Kamis, 31 Januari 2013

Penjual Agama

            “Sesungguhnya orang-orang yang menyembunyikan apa yang telah diturunkan Allah, yaitu al-Kitab dan menjualnya dengan harga yang sedikit (murah), mereka itu sebenarnya tidak memakan (tidak menelan) ke dalam perutnya melainkan api, dan Allah tidak akan berbicara kepada mereka pada hari kiamat dan tidak mensucikan mereka dan bagi mereka siksa yang Amat pedih.”
Firman Allah dalam surat al-Baqarah ayat 174 ini merupakan peringatan keras bagi umat beragama agar tidak memperlakukan teks dasar keagamaan sebagai bahan permainan untuk menuruti keinginan-keinginannya sendiri, dengan cara menyimpan bagian-bagian yang merugikan dan menyampaikan bagian-bagian yang menguntungkan baginya.
Biasanya orang yang mampu melakukan perbuatan itu adalah orang yang memiliki penguasaan lebih terhadap teks keagamaan, yang lazim disebut ulama, atau ahli kitab sesuai konteks asbabun nuzul ayat tersebut.
Ulama memang dipandang sebagai orang yang mumpuni di bidang agama, sehingga fatwa-fatwanya dapat dijadikan sebagai panutan bagi mayoritas umat yang awam. Orang seperti ini telah ada sejak masa Nabi, meski istilah ulama belum populer saat itu, mungkin karena panutan keberagamaan umat masih tersentral pada Nabi.
Ali bin Abi Thalib misalnya, dia adalah seorang yang sangat alim, yang karena ketinggian ilmunya disebut-sebut Nabi sebagai babul 'ilm (pintunya ilmu), setelah menyebut dirinya sebagai gudangnya ilmu.
Ibnu Mas’ud terkenal sebagai seorang ahli tafsir yang sangat faham isi Alqur’an. Dia malah sering diminta Nabi untuk membacakan ayat-ayat Alqur’an. Suaranya yang merdu dan penghayatannya yang mendalam membuat Nabi menangis hingga meleleh
air matanya.
Ibnu Abbas juga demikian. Kebersamaannya dengan Nabi sejak usia belia membuatnya memiliki banyak pelajaran yang didapatkan dari Nabi. Tak heran kemudian jika banyak hadis Nabi yang jalur perawiannya melalui dia.

┄┄┄┄┄┄

_INSTRUKSI TUGAS:_ Ubah paragraf yang diawali "Ulama memang dipandang" dalam teks tentang penjual agama di atas menjadi daftar butir yang lebih ringkas tanpa menghilangkan fakta utamanya.

_CUPLIKAN DATASET:_
┄┄┄┄┄┄

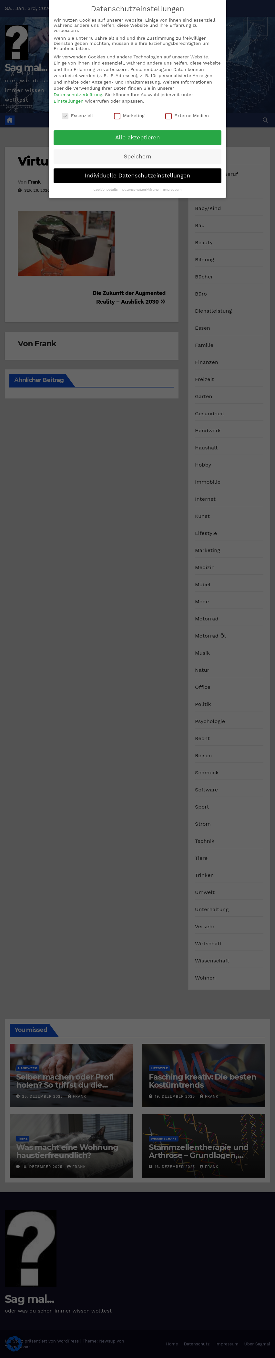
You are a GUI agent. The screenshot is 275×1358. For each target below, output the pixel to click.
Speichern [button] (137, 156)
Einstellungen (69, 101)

┄┄┄┄┄┄

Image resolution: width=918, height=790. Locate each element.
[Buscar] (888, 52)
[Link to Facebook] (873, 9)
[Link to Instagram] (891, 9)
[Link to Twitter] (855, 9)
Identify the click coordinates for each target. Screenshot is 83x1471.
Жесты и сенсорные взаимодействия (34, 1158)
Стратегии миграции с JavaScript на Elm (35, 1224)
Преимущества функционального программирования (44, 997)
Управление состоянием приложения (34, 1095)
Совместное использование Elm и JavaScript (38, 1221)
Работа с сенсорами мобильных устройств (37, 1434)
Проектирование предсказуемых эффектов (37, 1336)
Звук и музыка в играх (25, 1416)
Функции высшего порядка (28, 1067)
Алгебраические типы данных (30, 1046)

┄┄┄┄┄┄

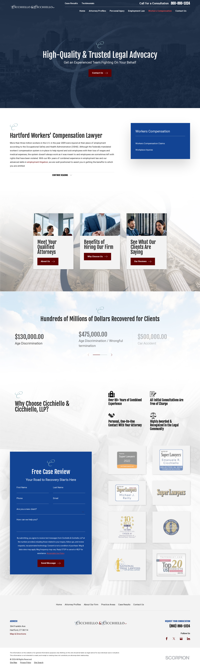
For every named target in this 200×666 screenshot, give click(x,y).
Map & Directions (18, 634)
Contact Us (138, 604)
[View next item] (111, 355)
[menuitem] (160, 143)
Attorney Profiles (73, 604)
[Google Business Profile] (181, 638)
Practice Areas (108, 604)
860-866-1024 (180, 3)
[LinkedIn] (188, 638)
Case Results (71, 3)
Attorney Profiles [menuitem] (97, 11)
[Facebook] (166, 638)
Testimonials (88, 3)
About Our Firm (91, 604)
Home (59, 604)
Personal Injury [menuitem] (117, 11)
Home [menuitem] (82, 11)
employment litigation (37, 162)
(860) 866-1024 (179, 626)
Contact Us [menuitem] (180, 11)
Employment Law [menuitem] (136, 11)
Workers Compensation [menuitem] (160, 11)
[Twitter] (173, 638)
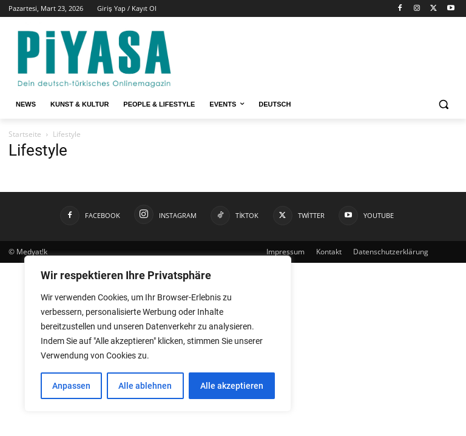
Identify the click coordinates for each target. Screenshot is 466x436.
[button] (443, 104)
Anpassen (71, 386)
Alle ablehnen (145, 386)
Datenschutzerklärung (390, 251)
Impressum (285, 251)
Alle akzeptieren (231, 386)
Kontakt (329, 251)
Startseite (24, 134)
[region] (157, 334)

┄┄┄┄┄┄

_JAWABAN BENAR:_
- Ulama dipandang mumpuni di bidang agama.
- Fatwa ulama dapat menjadi panutan bagi mayoritas umat yang awam.
- Orang seperti ini sudah ada sejak masa Nabi.
- Pada masa itu istilah ulama belum populer, mungkin karena panutan keberagamaan umat masih tersentral pada Nabi.